IN Soviet time I ended up at the Piskarevskoye cemetery. I was taken there by Roza Anatolyevna, who survived the blockade as a girl. She brought to the cemetery not flowers, as is customary, but pieces of bread. During the most terrible period of the winter of 1941-42 (the temperature dropped below 30 degrees), 250 g of bread per day were given to manual workers and 150 g - three thin slices - to everyone else. This bread gave me a much greater understanding than the cheerful explanations of the guides, official speeches, films, even the statue of the Motherland, unusually modest for the USSR. After the war there was a wasteland there. Only in 1960 did the authorities open the memorial. And only in Lately Nameplates appeared, trees began to be planted around the graves. Rosa Anatolyevna then took me to the former front line. I was horrified how close the front was - in the city itself.

September 8, 1941 German troops broke through the defenses and reached the outskirts of Leningrad. Hitler and his generals decided not to take the city, but to kill its inhabitants with a blockade. This was part of the criminal Nazi plan to starve and destroy the “useless mouths” - the Slavic population of Eastern Europe- clear the “living space” for the Thousand-Year Reich. Aviation was ordered to raze the city to the ground. They failed to do this, just as the carpet bombing and fiery holocausts of the Allies failed to raze German cities to the ground. How it was not possible to win a single war with the help of aviation. All those who, time after time, dream of winning without setting foot on enemy soil should think about this.

Three quarters of a million townspeople died from hunger and cold. This is from a quarter to a third of the city's pre-war population. This is the largest population extinction ever modern city V modern history. To the number of victims must be added about a million Soviet soldiers who died on the fronts around Leningrad, mainly in 1941-42 and 1944.
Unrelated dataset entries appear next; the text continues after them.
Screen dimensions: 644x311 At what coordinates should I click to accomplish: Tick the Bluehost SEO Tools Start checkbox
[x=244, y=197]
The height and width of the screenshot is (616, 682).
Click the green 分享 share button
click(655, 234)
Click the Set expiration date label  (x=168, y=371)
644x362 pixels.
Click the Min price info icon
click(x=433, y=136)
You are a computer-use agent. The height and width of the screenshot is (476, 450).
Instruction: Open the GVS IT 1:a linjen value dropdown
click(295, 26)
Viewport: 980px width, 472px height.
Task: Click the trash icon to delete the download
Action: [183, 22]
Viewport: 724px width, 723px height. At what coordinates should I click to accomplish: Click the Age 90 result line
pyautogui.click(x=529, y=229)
The Siege of Leningrad became one of the largest and most brutal atrocities of the war, an epic tragedy comparable to the Holocaust. Outside the USSR, they hardly knew or talked about her. Why? Firstly, the blockade of Leningrad did not fit into the myth of the Eastern Front with boundless snowy fields, General Winter and desperate Russians marching in a crowd towards German machine guns. Until Anthony Beaver's wonderful book about Stalingrad, it was a picture, a myth, established in the Western consciousness, in books and films. The main ones were considered to be much less significant Allied operations in North Africa and Italy.
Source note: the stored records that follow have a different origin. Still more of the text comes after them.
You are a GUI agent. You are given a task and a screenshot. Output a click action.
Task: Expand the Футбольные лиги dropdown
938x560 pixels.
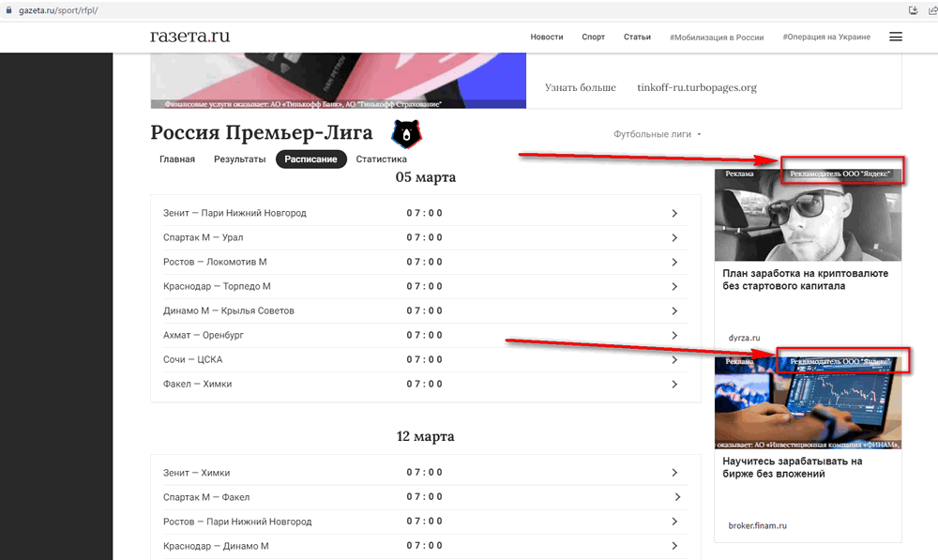pyautogui.click(x=657, y=134)
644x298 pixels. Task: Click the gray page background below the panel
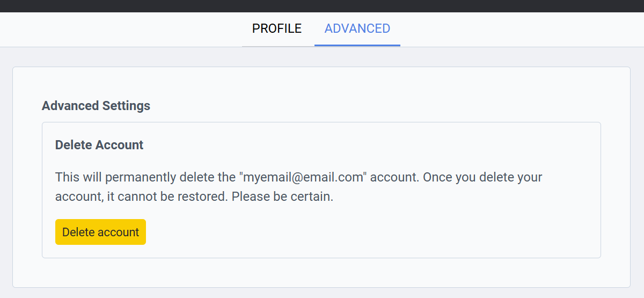[x=322, y=293]
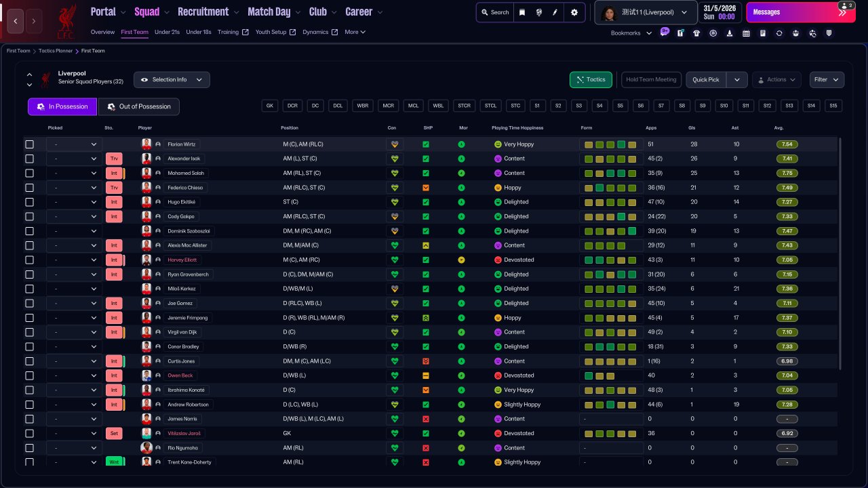
Task: Click the Liverpool club crest at top left
Action: coord(66,20)
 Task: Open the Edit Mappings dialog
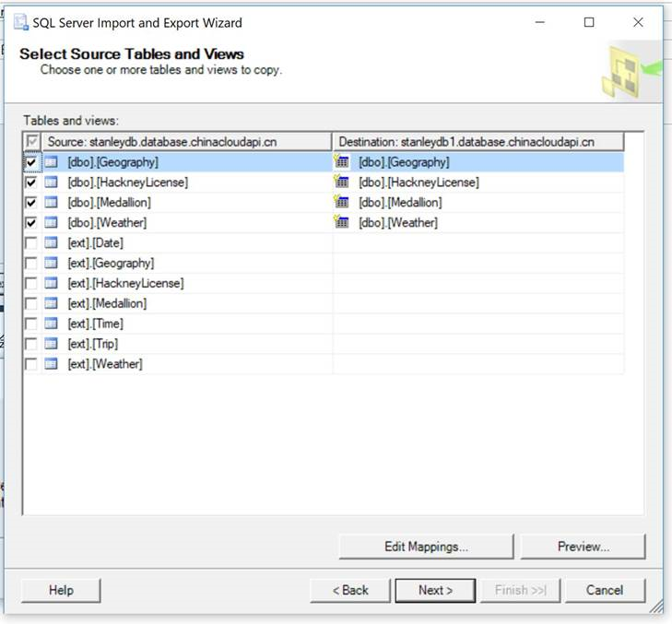coord(425,547)
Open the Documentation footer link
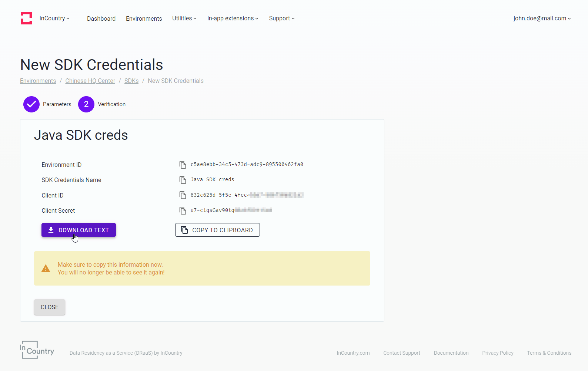This screenshot has height=371, width=588. pos(451,353)
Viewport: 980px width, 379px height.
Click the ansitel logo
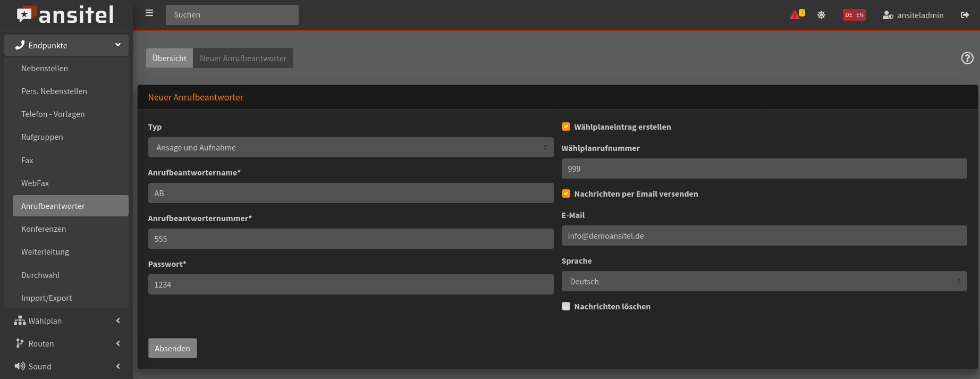click(66, 15)
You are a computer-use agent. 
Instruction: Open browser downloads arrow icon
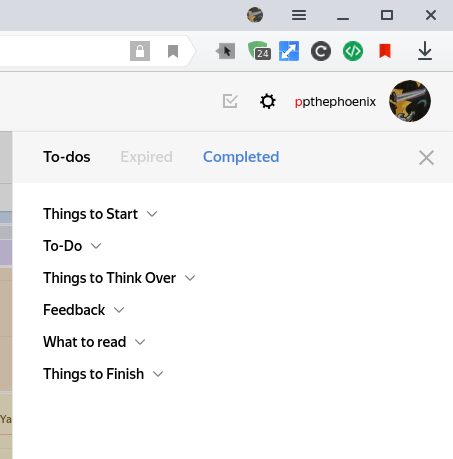(425, 51)
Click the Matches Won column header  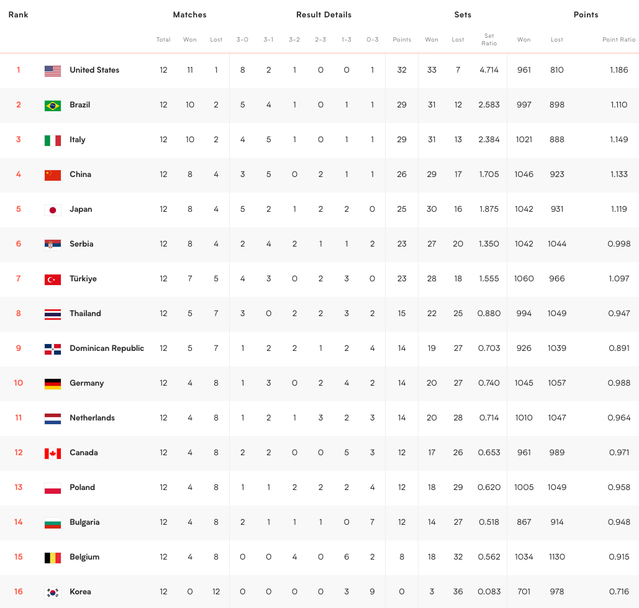[x=190, y=40]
Secondly, the Soviet authorities were reluctant to talk about the blockade of Leningrad. The city survived, but very unpleasant questions remained. Why such a huge number of victims? Why did the German armies reach the city so quickly and advance so far into the USSR? Why wasn't a mass evacuation organized before the blockade closed? After all, it took the German and Finnish troops three long months to close the blockade ring. Why were there no adequate food supplies? The Germans surrounded Leningrad in September 1941. The head of the city's party organization, Andrei Zhdanov, and the front commander, Marshal Kliment Voroshilov, fearing that they would be accused of alarmism and lack of faith in the forces of the Red Army, refused the proposal of the chairman of the Red Army food and clothing supply committee, Anastas Mikoyan, to provide the city with food supplies sufficient to the city survived a long siege. A propaganda campaign was launched in Leningrad denouncing the “rats” fleeing the city of three revolutions instead of defending it. Tens of thousands of townspeople were mobilized for defense work; they dug trenches, which soon found themselves behind enemy lines.
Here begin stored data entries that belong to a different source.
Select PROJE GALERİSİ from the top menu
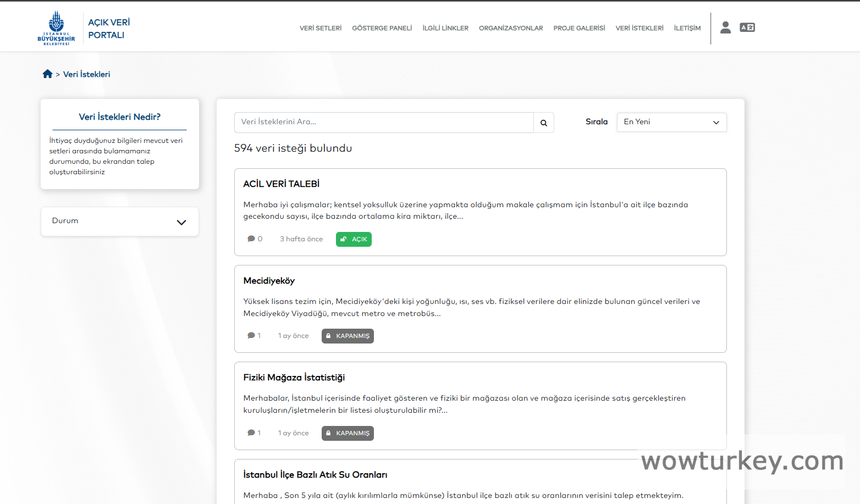Screen dimensions: 860x504 579,28
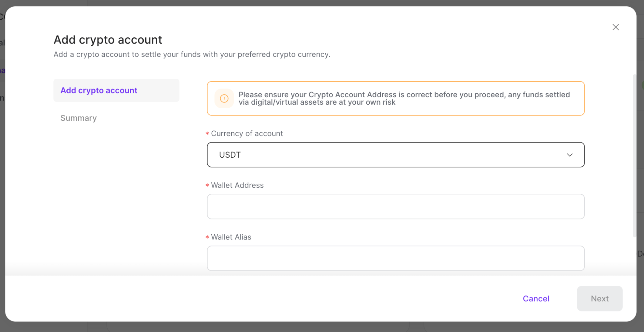Click the Add crypto account heading
Image resolution: width=644 pixels, height=332 pixels.
[108, 40]
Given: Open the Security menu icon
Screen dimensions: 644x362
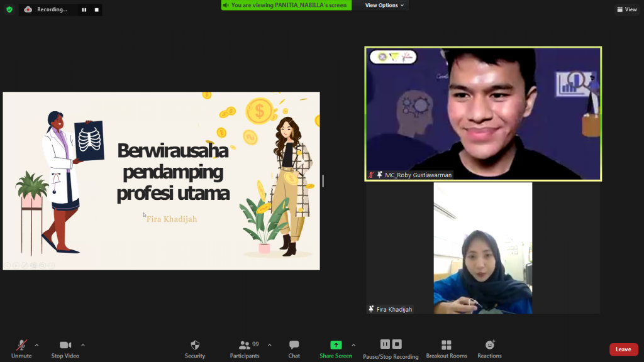Looking at the screenshot, I should (195, 345).
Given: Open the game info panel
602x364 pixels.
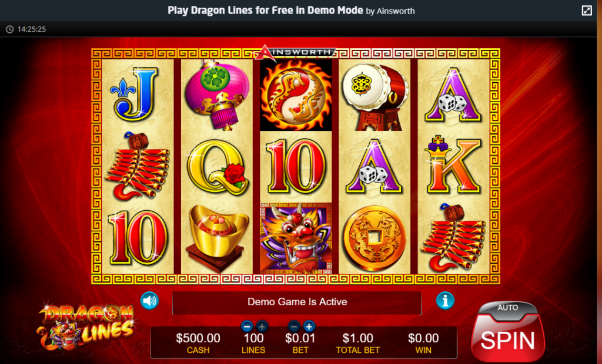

After the war, Stalin was least interested in discussing these topics. And he clearly didn’t like Leningrad. Not a single city was cleaned the way Leningrad was cleaned, before and after the war. Repressions fell on Leningrad writers. The Leningrad party organization was destroyed. Georgy Malenkov, who led the defeat, shouted into the audience: “Only the enemies could need the myth of the blockade to belittle the role of the great leader!” Hundreds of books about the siege were confiscated from libraries. Some, like Vera Inber’s story, for “a distorted picture that does not take into account the life of the country,” others for “underestimating the leading role of the party,” and the majority for the fact that they contained the names of arrested Leningrad figures Alexei Kuznetsov, Pyotr Popkov and others, marching on the “Leningrad case”. However, they also share some of the blame. The hugely popular Museum of the Heroic Defense of Leningrad (with a model bakery that issued 125-gram bread rations for adults) was closed. Many documents and unique exhibits were destroyed. Some, like the diaries of Tanya Savicheva, were miraculously saved by museum staff.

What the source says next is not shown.